__Goal of the exercise__: Pull out the listing word for word, from its first line through the line holding "I will point(252,21).", with both ends included.

__Stored data__:
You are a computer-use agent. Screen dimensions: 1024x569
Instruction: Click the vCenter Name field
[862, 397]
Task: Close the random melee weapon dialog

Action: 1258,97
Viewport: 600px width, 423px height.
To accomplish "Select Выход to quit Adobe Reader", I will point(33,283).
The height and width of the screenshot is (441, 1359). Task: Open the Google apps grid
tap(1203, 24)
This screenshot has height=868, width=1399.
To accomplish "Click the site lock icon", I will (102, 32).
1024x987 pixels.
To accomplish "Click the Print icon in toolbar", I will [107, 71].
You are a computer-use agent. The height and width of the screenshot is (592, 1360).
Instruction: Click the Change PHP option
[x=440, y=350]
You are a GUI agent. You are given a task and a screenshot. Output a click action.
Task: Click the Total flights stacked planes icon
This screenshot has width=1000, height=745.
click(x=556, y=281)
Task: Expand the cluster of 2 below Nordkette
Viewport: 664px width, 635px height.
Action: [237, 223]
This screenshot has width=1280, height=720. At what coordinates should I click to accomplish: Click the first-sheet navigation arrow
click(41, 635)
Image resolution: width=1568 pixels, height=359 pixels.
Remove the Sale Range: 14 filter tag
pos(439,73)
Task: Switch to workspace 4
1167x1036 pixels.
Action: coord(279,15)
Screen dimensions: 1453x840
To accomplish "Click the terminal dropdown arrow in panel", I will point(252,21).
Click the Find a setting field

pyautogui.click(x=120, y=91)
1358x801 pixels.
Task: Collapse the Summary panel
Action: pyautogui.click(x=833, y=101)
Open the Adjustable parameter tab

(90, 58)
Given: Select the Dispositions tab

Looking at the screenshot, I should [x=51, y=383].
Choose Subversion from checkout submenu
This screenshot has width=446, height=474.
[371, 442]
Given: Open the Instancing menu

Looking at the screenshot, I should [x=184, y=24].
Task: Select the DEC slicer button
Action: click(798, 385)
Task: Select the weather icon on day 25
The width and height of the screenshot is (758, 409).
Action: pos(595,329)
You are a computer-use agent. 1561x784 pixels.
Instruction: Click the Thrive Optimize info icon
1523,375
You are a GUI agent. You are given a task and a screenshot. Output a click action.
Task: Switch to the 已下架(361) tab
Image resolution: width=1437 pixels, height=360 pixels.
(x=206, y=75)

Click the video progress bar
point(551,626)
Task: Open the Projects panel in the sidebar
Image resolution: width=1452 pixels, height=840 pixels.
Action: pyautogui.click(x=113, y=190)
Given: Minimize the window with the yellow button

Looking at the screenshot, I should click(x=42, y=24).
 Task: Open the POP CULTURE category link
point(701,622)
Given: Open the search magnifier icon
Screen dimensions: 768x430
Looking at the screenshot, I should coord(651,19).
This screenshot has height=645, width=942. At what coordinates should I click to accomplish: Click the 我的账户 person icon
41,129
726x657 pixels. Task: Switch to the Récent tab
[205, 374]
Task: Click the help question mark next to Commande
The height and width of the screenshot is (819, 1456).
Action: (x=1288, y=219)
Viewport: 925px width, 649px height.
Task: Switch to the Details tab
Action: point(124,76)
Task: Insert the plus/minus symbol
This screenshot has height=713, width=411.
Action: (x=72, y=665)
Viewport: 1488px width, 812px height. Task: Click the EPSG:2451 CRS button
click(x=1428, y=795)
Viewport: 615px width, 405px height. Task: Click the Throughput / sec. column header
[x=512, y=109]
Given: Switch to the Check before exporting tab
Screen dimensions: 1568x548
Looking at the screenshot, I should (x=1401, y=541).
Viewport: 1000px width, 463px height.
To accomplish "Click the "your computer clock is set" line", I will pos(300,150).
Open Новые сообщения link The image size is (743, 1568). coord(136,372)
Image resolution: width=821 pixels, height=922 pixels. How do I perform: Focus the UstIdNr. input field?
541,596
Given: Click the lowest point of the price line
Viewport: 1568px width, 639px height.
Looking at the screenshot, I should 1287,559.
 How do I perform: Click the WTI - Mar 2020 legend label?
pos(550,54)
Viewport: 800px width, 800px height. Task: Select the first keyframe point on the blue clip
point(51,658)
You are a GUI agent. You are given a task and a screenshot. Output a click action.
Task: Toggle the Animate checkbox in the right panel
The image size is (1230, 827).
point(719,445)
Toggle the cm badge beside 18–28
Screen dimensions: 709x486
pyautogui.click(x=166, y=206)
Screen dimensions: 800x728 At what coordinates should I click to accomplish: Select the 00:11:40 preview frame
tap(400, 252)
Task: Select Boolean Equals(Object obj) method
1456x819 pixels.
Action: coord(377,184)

__Final result__:
You are a computer-use agent. Screen dimensions: 1024x569
Instruction: Click the vCenter Name field
[862, 397]
Task: Close the random melee weapon dialog

Action: 1258,97
Viewport: 600px width, 423px height.
To accomplish "Select Выход to quit Adobe Reader", I will point(33,283).
The height and width of the screenshot is (441, 1359). Task: Open the Google apps grid
tap(1203, 24)
This screenshot has height=868, width=1399.
To accomplish "Click the site lock icon", I will (102, 32).
1024x987 pixels.
To accomplish "Click the Print icon in toolbar", I will [107, 71].
You are a computer-use agent. The height and width of the screenshot is (592, 1360).
Instruction: Click the Change PHP option
[x=440, y=350]
You are a GUI agent. You are given a task and a screenshot. Output a click action.
Task: Click the Total flights stacked planes icon
This screenshot has width=1000, height=745.
click(x=556, y=281)
Task: Expand the cluster of 2 below Nordkette
Viewport: 664px width, 635px height.
Action: [237, 223]
This screenshot has width=1280, height=720. At what coordinates should I click to accomplish: Click the first-sheet navigation arrow
click(41, 635)
Image resolution: width=1568 pixels, height=359 pixels.
Remove the Sale Range: 14 filter tag
pos(439,73)
Task: Switch to workspace 4
1167x1036 pixels.
Action: coord(279,15)
Screen dimensions: 1453x840
To accomplish "Click the terminal dropdown arrow in panel", I will point(252,21).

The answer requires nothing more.